We sat together in silence and listened to the sounds of the forest and the sound of Adam snoring softly inside the tent.
“You seemed so sure the whole time that we weren’t siblings,” Michael said as he held me close to him. “How did you know?”
“I didn’t know,” I answered. “God, I wanted to believe that I knew it for sure, but I didn’t. I just couldn’t give power to the idea that we could never be together again. It tormented me every second, so I pushed the thoughts down and focused on the hope that it would get figured out. And—it did.”
I felt Michael’s chest sigh against my back.
“You are much stronger than I am, Lisette.”
I laughed. “Oh please, how can you even say that. I broke down in a hysterical fit of sobbing when Julian died. I ran away and left you all behind when my crazy aunt was after us. You literally held me over a rooftop with my life dangling at your fingertips and I was so consumed by you—even then, even when I thought that I hated you, that I would have let you throw me off that rooftop rather than try to pull away from you. I’m not strong at all.”

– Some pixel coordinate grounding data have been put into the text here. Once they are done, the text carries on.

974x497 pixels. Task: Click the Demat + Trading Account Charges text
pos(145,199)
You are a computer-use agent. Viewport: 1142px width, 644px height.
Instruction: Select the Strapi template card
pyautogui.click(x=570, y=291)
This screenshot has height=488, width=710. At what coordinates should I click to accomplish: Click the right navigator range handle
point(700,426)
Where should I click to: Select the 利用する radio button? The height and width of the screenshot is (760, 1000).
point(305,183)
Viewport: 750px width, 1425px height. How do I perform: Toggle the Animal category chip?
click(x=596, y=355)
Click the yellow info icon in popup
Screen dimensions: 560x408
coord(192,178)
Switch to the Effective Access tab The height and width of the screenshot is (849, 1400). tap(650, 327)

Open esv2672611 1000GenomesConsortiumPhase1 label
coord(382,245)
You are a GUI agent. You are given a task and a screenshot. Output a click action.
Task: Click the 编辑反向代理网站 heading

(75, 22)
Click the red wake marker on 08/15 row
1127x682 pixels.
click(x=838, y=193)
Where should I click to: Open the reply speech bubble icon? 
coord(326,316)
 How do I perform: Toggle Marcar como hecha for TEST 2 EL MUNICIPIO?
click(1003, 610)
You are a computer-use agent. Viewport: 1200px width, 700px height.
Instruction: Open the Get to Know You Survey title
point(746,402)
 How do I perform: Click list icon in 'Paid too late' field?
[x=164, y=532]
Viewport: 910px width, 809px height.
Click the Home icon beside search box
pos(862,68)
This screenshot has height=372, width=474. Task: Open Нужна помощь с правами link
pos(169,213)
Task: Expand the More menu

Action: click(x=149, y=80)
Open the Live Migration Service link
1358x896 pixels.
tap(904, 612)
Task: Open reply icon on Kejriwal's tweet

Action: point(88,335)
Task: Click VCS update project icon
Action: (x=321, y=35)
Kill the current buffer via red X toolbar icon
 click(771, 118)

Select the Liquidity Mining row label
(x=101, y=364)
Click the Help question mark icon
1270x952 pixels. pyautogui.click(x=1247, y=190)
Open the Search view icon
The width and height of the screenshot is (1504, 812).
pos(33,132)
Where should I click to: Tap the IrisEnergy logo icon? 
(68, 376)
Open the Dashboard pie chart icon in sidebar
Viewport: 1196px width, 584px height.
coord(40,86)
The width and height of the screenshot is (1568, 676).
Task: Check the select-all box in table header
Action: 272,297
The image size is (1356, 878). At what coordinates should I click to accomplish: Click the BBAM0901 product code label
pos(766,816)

“You’re wrong,” he said. “You’re looking at all of that in the wrong way.”
“What do you mean?”
“You sobbed when Julian died like anyone who had just lost their best friend and lover would. But then, you carried on. That is strength. You didn’t run away to save yourself from your crazy aunt, you ran away to protect us. That is also strength. And I think that what happened on the rooftop all those months ago—I think that was probably the bravest thing of all of them.”